Extract provided
--------------------------------------------------

Question

(y^2+3)^2-16y^2 factorise

Answer

**step1** Recognizing the form of the expression

The given expression is $$(y^2+3)^2 - 16y^2$$. We observe that this expression has the form of a difference of two squares, which is $$A^2 - B^2$$.

**step2** Identifying A and B terms

In our expression, the first squared term is $$(y^2+3)^2$$. So, we can identify $$A = y^2+3$$. The second term is $$16y^2$$. To express this as a perfect square, we find its square root: $$\sqrt{16y^2} = 4y$$. Thus, we can identify $$B = 4y$$. The expression can now be written as $$(y^2+3)^2 - (4y)^2$$.

**step3** Applying the difference of squares formula

The algebraic identity for the difference of squares states that $$A^2 - B^2 = (A - B)(A + B)$$. By substituting our identified A and B into this formula, we get:
$$ (y^2+3)^2 - (4y)^2 = ((y^2+3) - 4y)((y^2+3) + 4y) $$
Simplifying the terms inside the parentheses, we obtain:
$$ (y^2 - 4y + 3)(y^2 + 4y + 3) $$

**step4** Factoring the first trinomial

Now, we need to factor the first trinomial: $$y^2 - 4y + 3$$. To factor this expression, we look for two numbers that multiply to the constant term (which is $$3$$) and add up to the coefficient of the y term (which is $$-4$$). The two numbers that satisfy these conditions are $$-1$$ and $$-3$$.

--------------------------------------------------

Tasks for this exercise
a) In the worked factorization, what term is identified as B?
b) Write the next part of the worked factorization, picking up right after its final sentence.

Material
--------------------------------------------------

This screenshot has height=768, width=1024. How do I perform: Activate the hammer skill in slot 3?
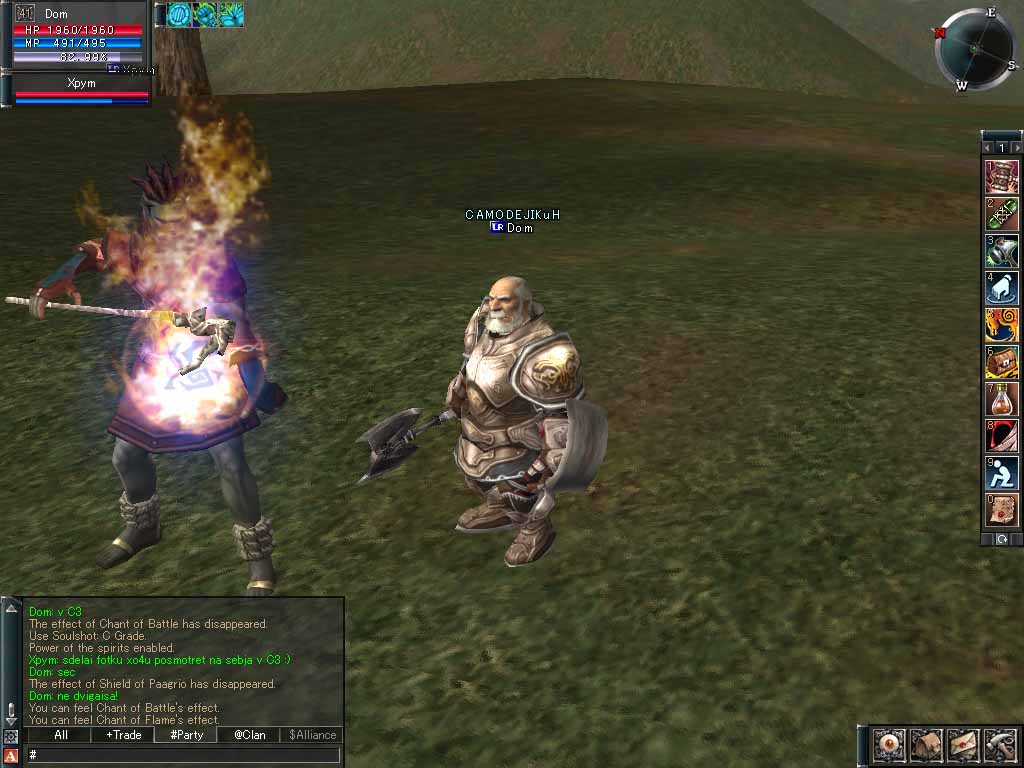1002,251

--------------------------------------------------

Answers to the exercises
a) B = 4y, the square root of 16y^2.

b)
Therefore, the trinomial factors as:
$$ y^2 - 4y + 3 = (y - 1)(y - 3) $$

**step5** Factoring the second trinomial

Next, we factor the second trinomial: $$y^2 + 4y + 3$$. Similarly, we look for two numbers that multiply to the constant term (which is $$3$$) and add up to the coefficient of the y term (which is $$4$$). The two numbers that satisfy these conditions are $$1$$ and $$3$$.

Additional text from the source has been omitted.